Transcribe the stretch of the industrial camp health article from "According to Northern" through "for all municipalities.", keeping every word and mark unchanged.

= PASSAGE PROVIDED =

|---|

According to Northern Health, the economy in northern B.C. has a high level of industrial camp activity, which is a topic of concern and discussion for all municipalities.

The report begins by outlining various types of industrial plants, and states that due to such high volume of camps, there is a growing sense of urgency to address health related issues at industrial camps.

In the report, various potential health issues are listed off when considering life in an industrial work camp.  A camp’s atmosphere is one aspect Northern Health’s report says could have implications on the health of its workers.

Referring to the Oil and Gas industry, the report compares camps, specifically oil/gas plants, to a prison like setting because workers have little to do on their own time. It also mentioned Fort St. John specifically, saying research had noted such camps produce a partying-all-night atmosphere, where workers are introduced to and enter drug scenes, a standard which is set by older workers.

Shift work was another aspect that the report claims effects the health of industry camp workers, discussing issues such as long hours and extended schedules, which can lead to health issues such as stress, obesity, depression, sleep disorder and substance abuse.   

Over the past four years, two separate surveys were conducted by Northern Health, examining economic development in the north to assist in planning for potential population changes which could impact health care services within service delivery areas.

Introducing the report to the Board was Dr. Ronald Chapman, Northern Health’s Chief Medical Health Officer, who says there is still plenty of work needed to understand medical needs of northern employees.

“We know there is a transient work force in the north. We don’t know the complexity of their health challenges, where they might access services, and what services we may need to provide in the north for that group; and that’s work we need to do.”

|---|

= EXERCISE DATA =

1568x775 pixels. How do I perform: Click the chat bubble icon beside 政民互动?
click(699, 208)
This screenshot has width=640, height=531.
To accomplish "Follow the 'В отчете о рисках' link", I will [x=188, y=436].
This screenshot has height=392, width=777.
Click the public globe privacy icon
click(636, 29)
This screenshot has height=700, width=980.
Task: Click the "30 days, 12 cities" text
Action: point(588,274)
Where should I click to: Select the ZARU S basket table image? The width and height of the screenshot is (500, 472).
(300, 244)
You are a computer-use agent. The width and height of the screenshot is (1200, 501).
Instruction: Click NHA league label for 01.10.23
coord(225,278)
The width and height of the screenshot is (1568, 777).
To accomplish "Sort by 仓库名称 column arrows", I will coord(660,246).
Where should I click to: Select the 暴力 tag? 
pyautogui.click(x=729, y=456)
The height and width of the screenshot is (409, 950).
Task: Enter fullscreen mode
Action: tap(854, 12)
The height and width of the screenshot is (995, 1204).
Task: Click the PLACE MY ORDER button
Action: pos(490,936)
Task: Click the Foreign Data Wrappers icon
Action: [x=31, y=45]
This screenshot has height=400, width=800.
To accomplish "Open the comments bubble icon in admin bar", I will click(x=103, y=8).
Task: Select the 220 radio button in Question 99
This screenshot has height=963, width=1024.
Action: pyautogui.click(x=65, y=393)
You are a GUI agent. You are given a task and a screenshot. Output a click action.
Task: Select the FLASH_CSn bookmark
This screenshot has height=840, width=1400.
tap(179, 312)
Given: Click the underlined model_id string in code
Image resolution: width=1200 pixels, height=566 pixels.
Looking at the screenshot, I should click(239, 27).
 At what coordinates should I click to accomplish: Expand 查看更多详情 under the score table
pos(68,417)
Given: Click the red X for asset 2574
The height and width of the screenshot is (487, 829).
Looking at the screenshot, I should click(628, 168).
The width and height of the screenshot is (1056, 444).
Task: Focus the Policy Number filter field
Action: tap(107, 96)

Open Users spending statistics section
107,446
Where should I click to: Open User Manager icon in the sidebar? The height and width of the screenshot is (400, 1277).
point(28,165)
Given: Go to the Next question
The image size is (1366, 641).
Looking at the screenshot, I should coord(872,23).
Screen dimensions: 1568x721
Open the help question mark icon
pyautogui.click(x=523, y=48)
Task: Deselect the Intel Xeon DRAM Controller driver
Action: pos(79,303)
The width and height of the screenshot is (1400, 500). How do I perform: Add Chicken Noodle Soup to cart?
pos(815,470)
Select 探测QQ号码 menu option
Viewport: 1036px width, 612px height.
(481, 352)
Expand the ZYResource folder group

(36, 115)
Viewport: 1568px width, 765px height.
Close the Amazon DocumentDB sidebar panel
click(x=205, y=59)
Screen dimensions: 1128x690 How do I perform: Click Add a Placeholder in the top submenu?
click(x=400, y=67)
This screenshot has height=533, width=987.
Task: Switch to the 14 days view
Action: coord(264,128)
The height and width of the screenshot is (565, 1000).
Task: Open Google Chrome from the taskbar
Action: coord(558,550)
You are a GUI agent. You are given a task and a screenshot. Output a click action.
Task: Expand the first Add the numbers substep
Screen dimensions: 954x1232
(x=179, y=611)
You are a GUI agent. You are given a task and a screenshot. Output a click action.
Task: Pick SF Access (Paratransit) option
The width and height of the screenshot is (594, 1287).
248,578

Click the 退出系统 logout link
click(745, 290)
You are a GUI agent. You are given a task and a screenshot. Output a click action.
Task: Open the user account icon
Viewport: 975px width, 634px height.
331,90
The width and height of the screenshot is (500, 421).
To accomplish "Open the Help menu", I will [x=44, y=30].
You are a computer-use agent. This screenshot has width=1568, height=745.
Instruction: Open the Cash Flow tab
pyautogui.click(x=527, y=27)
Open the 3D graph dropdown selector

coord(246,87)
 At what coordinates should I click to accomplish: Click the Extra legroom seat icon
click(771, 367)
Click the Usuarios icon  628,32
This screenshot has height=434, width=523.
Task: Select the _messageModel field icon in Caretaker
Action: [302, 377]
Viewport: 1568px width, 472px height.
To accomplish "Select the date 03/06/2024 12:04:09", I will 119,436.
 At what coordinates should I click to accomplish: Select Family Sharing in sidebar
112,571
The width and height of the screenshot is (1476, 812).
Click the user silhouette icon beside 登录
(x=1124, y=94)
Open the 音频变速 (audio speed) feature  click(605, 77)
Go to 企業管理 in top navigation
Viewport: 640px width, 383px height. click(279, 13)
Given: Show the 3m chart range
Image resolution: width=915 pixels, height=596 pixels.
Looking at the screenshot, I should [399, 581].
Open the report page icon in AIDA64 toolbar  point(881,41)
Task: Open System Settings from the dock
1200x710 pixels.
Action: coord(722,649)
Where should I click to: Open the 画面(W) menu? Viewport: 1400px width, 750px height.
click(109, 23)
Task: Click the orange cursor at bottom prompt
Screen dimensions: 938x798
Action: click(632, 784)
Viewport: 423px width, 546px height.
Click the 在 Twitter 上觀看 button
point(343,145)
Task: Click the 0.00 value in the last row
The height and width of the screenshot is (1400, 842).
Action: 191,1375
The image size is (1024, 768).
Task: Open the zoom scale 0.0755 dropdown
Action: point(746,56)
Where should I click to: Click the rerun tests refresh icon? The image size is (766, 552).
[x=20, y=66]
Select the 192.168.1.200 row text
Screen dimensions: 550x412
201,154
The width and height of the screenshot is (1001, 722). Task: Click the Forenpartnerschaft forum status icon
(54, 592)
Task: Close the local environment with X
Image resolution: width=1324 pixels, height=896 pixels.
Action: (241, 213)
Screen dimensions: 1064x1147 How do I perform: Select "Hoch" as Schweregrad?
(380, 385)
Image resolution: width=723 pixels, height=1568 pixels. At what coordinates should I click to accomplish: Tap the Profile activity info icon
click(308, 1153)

|---|

= TASK RESULT =
According to Northern Health, the economy in northern B.C. has a high level of industrial camp activity, which is a topic of concern and discussion for all municipalities.